Start of Block

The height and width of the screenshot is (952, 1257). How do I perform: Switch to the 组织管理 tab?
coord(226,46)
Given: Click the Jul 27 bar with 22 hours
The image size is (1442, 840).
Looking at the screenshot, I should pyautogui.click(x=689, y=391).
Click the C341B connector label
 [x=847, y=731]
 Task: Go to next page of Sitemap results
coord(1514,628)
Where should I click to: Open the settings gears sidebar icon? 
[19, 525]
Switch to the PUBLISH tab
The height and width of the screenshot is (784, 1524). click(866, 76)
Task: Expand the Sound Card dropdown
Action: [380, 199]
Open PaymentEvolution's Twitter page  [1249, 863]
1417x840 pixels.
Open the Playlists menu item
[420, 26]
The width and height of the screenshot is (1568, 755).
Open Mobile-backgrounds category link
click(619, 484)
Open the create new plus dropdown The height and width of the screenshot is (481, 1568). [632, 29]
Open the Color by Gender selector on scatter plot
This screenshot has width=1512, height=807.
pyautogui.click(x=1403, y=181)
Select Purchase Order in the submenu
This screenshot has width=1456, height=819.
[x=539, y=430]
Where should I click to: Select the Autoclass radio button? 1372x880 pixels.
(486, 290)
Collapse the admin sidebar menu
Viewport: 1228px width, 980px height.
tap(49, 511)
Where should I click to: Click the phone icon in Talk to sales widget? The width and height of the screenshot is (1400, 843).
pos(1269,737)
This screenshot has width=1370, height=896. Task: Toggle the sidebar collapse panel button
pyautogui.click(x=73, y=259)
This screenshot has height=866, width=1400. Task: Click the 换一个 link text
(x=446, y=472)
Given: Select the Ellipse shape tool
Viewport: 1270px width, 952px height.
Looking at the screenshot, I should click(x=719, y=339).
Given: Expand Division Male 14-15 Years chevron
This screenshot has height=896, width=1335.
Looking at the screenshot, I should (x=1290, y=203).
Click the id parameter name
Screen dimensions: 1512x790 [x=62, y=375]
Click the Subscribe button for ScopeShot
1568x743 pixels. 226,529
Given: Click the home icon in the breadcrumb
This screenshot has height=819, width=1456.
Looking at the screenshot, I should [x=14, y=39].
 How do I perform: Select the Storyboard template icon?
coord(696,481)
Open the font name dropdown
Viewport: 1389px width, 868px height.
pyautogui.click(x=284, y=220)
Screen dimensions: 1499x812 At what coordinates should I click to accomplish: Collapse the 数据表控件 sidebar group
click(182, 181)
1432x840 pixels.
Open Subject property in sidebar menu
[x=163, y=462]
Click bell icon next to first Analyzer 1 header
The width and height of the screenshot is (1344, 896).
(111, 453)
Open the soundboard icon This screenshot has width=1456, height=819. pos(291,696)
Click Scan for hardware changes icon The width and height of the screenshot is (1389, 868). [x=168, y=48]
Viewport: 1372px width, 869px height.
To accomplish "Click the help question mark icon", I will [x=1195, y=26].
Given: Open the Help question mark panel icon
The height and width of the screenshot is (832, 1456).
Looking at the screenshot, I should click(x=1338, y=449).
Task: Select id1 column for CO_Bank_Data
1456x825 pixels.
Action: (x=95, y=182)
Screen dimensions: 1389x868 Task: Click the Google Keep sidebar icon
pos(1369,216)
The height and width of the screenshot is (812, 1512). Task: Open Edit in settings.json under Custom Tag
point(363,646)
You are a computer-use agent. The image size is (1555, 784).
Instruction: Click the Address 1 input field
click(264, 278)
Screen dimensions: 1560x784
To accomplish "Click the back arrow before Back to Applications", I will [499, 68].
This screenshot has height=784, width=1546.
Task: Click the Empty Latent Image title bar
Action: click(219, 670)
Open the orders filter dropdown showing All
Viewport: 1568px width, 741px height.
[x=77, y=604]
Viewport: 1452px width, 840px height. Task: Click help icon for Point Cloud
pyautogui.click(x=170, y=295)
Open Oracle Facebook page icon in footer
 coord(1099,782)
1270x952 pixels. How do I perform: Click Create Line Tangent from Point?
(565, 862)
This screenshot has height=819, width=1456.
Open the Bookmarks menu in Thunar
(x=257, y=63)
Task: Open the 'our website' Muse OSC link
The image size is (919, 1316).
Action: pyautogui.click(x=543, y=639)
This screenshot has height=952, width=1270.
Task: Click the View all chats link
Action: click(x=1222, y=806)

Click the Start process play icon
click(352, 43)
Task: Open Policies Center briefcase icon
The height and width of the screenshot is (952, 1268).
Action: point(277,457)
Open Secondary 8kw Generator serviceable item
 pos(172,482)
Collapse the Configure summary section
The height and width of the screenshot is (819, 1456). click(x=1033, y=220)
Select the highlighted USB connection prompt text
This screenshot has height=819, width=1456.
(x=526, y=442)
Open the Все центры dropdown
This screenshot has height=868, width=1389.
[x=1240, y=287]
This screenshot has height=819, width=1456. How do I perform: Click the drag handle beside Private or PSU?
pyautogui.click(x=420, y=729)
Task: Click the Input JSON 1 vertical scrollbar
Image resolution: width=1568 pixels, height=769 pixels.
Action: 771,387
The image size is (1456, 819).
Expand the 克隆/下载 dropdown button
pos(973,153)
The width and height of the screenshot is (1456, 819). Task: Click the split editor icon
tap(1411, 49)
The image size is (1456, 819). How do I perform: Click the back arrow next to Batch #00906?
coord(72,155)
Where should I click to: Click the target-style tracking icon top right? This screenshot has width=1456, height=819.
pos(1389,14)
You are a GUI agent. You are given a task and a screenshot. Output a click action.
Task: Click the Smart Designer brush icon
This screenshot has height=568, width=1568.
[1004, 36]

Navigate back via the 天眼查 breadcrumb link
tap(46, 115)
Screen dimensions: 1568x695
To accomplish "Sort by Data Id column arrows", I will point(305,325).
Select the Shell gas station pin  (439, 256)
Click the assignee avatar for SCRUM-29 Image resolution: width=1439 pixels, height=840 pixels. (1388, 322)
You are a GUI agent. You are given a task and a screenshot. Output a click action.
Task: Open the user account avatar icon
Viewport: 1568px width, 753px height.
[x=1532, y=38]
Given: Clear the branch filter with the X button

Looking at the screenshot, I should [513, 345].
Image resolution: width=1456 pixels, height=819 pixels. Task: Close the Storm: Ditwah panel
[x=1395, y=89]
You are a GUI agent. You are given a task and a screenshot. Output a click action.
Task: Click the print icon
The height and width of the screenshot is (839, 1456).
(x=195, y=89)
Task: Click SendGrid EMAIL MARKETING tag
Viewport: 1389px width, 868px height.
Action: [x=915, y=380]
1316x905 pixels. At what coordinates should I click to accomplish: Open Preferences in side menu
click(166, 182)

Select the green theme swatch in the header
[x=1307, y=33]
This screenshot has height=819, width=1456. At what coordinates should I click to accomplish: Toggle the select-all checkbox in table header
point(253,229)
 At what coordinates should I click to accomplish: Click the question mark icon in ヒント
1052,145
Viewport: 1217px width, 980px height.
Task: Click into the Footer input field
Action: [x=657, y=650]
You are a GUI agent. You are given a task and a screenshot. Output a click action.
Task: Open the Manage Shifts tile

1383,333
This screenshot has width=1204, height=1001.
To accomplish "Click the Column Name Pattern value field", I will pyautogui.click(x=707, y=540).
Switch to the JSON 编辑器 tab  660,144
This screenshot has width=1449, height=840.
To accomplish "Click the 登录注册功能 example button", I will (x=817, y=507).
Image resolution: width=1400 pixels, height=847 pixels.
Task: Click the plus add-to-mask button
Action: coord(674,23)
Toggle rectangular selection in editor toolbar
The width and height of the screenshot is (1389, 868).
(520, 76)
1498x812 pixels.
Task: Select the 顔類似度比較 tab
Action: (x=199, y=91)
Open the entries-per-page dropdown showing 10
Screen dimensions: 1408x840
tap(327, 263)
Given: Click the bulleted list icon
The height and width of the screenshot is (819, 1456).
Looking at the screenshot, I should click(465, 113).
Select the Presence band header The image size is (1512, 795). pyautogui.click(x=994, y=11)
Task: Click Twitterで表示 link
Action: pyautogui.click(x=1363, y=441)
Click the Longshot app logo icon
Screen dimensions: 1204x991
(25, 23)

End of Block

## PROBLEM DESCRIPTION
Above are some lines. Repeat exactly, and only, those from the line that has "Open Mobile-backgrounds category link" through the line that has "Given: Click the home icon in the breadcrumb".

## SOLUTION TO THIS TASK
Open Mobile-backgrounds category link
click(619, 484)
Open the create new plus dropdown The height and width of the screenshot is (481, 1568). [632, 29]
Open the Color by Gender selector on scatter plot
This screenshot has width=1512, height=807.
pyautogui.click(x=1403, y=181)
Select Purchase Order in the submenu
This screenshot has width=1456, height=819.
[x=539, y=430]
Where should I click to: Select the Autoclass radio button? 1372x880 pixels.
(486, 290)
Collapse the admin sidebar menu
Viewport: 1228px width, 980px height.
tap(49, 511)
Where should I click to: Click the phone icon in Talk to sales widget? The width and height of the screenshot is (1400, 843).
pos(1269,737)
This screenshot has width=1370, height=896. Task: Toggle the sidebar collapse panel button
pyautogui.click(x=73, y=259)
This screenshot has height=866, width=1400. Task: Click the 换一个 link text
(x=446, y=472)
Given: Select the Ellipse shape tool
Viewport: 1270px width, 952px height.
Looking at the screenshot, I should click(x=719, y=339).
Given: Expand Division Male 14-15 Years chevron
This screenshot has height=896, width=1335.
Looking at the screenshot, I should (x=1290, y=203).
Click the id parameter name
Screen dimensions: 1512x790 [x=62, y=375]
Click the Subscribe button for ScopeShot
1568x743 pixels. 226,529
Given: Click the home icon in the breadcrumb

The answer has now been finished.